- Passage shown
It adds: “There was food and alcohol available which had been bought and brought in by staff. Some members of staff drank excessively.

“The event was crowded and noisy such that some people working elsewhere in the No 10 building that evening heard significant levels of noise coming from what they characterised as a party in the Press Office.

“A cleaner who attended the room the next morning noted that there had been red wine spilled on one wall and on a number of boxes of photocopier paper.”

Warning was sent that ‘BYOB’ Downing Street garden party could be a ‘comms risk’

After receiving one of around 200 invites to the now-famous ‘BYOB’ drinks party in the Downing Street garden on 20 May 2020, the then-director of Downing Street communications Lee Cain warned it could be “somewhat of a comms risk”.

The prime minister’s principal private secretary Martin Reynolds told staff in his email: “After what has been an incredibly busy period we thought it would be nice to make the most of this lovely weather and have some socially distanced drinks in the garden this evening.

“Please join us from 6pm and bring your own booze!”

Mr Cain responded: “I’m sure it will be fine – and I applaud the gesture – but a 200 odd person invitation for drinks in the garden of no 10 is somewhat of a comms risk in the current environment.”

Although Dominic Cummings has claimed he also raised concerns at this point, Ms Gray says: “We have not found any documentary evidence of this.”

Sam says…

This was the height of the pandemic.

This was at a point when the government was telling everybody to stay at home.

Martin Reynolds was the most senior civil servant in Number 10 – the head of Boris Johnson’s private office.

- Dataset content
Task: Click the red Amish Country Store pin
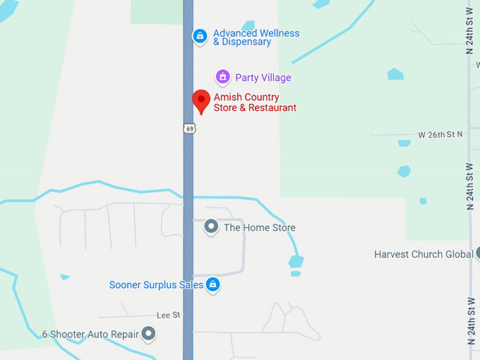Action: click(x=201, y=101)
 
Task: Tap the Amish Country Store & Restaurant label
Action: click(x=255, y=102)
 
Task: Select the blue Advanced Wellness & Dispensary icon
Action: click(x=200, y=36)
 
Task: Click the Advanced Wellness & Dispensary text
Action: click(x=256, y=37)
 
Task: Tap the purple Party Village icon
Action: click(x=223, y=76)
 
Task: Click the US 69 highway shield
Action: click(x=188, y=128)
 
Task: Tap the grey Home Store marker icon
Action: click(x=210, y=227)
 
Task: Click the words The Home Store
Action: click(x=260, y=227)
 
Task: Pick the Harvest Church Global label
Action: click(x=424, y=254)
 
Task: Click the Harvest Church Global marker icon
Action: click(x=478, y=253)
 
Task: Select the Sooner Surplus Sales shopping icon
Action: click(x=213, y=284)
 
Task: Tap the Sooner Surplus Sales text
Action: click(x=156, y=285)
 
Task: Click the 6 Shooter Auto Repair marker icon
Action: click(x=148, y=333)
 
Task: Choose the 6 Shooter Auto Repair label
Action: click(x=90, y=334)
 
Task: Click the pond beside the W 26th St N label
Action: click(x=404, y=143)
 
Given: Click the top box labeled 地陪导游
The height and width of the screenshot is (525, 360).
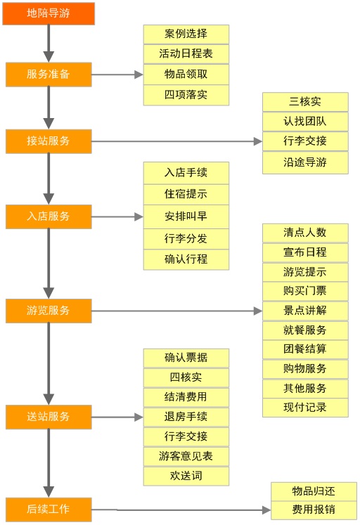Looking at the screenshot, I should tap(49, 13).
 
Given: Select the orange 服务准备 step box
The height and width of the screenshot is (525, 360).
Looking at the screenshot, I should tap(49, 74).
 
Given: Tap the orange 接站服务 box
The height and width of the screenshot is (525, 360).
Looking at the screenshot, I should tap(49, 141).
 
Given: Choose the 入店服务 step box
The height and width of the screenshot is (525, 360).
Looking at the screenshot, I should tap(49, 216).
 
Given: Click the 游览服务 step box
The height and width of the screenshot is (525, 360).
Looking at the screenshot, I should tap(49, 310).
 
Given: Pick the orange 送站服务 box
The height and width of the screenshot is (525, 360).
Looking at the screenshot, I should tap(49, 417).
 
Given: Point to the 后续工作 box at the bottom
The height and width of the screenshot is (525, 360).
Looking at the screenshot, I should tap(49, 509).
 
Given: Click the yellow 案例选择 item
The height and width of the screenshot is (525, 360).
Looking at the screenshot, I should tap(186, 34).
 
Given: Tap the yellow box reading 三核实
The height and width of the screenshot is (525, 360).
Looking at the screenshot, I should tap(305, 102).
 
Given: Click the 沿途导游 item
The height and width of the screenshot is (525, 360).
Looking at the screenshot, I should tap(305, 163).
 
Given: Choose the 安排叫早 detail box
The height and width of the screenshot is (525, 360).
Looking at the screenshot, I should tap(186, 216).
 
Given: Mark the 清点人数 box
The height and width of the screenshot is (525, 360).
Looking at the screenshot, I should tap(305, 233).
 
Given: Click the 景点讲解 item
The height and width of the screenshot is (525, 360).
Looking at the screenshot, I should tap(305, 310).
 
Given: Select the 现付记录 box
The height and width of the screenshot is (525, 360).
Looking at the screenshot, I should tap(305, 407).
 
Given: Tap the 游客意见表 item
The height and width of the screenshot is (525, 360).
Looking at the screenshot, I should tap(186, 456).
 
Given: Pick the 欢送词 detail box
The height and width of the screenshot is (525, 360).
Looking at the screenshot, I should tap(186, 476).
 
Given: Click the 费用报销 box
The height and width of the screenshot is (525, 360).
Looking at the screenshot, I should tap(314, 510).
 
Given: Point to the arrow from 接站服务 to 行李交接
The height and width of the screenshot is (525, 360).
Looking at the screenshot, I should tap(176, 141).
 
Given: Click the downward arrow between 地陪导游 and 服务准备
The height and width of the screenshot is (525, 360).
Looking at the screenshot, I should tap(49, 44).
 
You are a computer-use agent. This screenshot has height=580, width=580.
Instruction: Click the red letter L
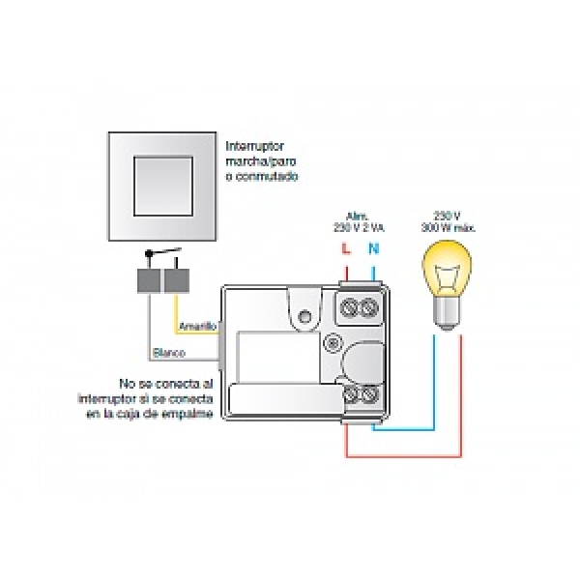346,249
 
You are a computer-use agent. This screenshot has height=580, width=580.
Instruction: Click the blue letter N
372,249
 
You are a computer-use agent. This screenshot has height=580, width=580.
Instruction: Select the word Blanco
170,353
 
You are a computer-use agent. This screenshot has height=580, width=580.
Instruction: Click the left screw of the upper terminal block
351,308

- What this task involves
Answer these questions from the passage on the Downing Street gatherings:
1. What did the cleaner who attended the room the next morning notice?
2. Roughly how many invites were sent for the drinks party in the Downing Street garden on 20 May 2020?
3. According to the last paragraph, what did Martin Reynolds head?

- Response area
1. Red wine had been spilled on one wall and on a number of boxes of photocopier paper.
2. Around 200.
3. Boris Johnson's private office.